Many of my favorite dishes from the book are accompaniments rather than stand-alone dishes- things like her Fish Sauce Vinaigrette, which adds intense flavor and depth to anything you might want to glaze with it. Or her Crab Cocktail (seemingly drawn from that first video above), which brilliantly bests any fear one might have for raw fish. Even something that sounds simple, her Green Papaya Salad, has a wealth of texture and flavor that makes the dish so much more than the sum of its parts. I haven't cooked a clunker yet, even just going straight through the recipes line by line.
If there's a flaw to be found, it's the assumptions the book makes. For a book written by a blind cook (and a home cook at that), I expected recipes that require a bit less specialty equipment. I don't have a mixer with a dough hook (good bye dough-related recipes), nor do I own a mandoline or spiral slicer (sayonara sweet-looking vegetable prep). Granted, I suppose I should (being a trained professional chef who specializes in Asian cuisine) but I tend to not need them, or develop workarounds (my skills with a knife can make up for the latter two, but the point remains). For a cook with a minimalist kitchen, there are a few too many preparations that will fall short of the elegance intended, if they can be confidently done at all. A list of the requisite equipment for a given dish might be worth noting in the margins of one's own copy.
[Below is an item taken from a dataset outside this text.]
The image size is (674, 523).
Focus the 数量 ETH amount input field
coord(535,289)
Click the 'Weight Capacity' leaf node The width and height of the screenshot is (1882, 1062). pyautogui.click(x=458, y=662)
Regarding a visually-challenged release of the cookbook, Christine handles the question personally. Her blog is quoted below:
"...Is my cookbook, Recipes from My Home Kitchen, available in accessible formats for the blind? I had a long discussion ..... about this matter ..... before I’d even written a single recipe down. 'It’s vital that my cookbook is accessible for the visually impaired. That’s a given. I can’t leave my biggest fan base in the dark (nyuk, nyuk),' I’d said.
They looked into all sorts of options, including publishing it in Braille or as an audio book. I was told Brailling quickly became too expensive, and they didn’t want to have to pass that price on to the consumer. I have no doubt, though, that my cookbook will one day be Brailled or recorded and made available for loan via the many resources for text-to-speech for the blind.
...If you purchase a version for the Kindle, Nook, or from iBooks, these versions, I’ve been told, have audio capability so the text can be read aloud on their respective devices. The Kindle even recently came out with new features for the visually impaired. Has anyone tried out any of these accessible formats of my cookbook? Your feedback is welcome. I will pass it along to Rodale." @theblindcook
Being a dedicated paper-copy reader myself, I can't speak for these features. But if you can, speak up!
To sum up, this book speaks of food in a concise and coherent manner. The accompanying storytelling keeps you reading in a way that most cookbooks' flavor text fails to. The recipes work, and there's something for everyone, no matter where you come from or want to eat.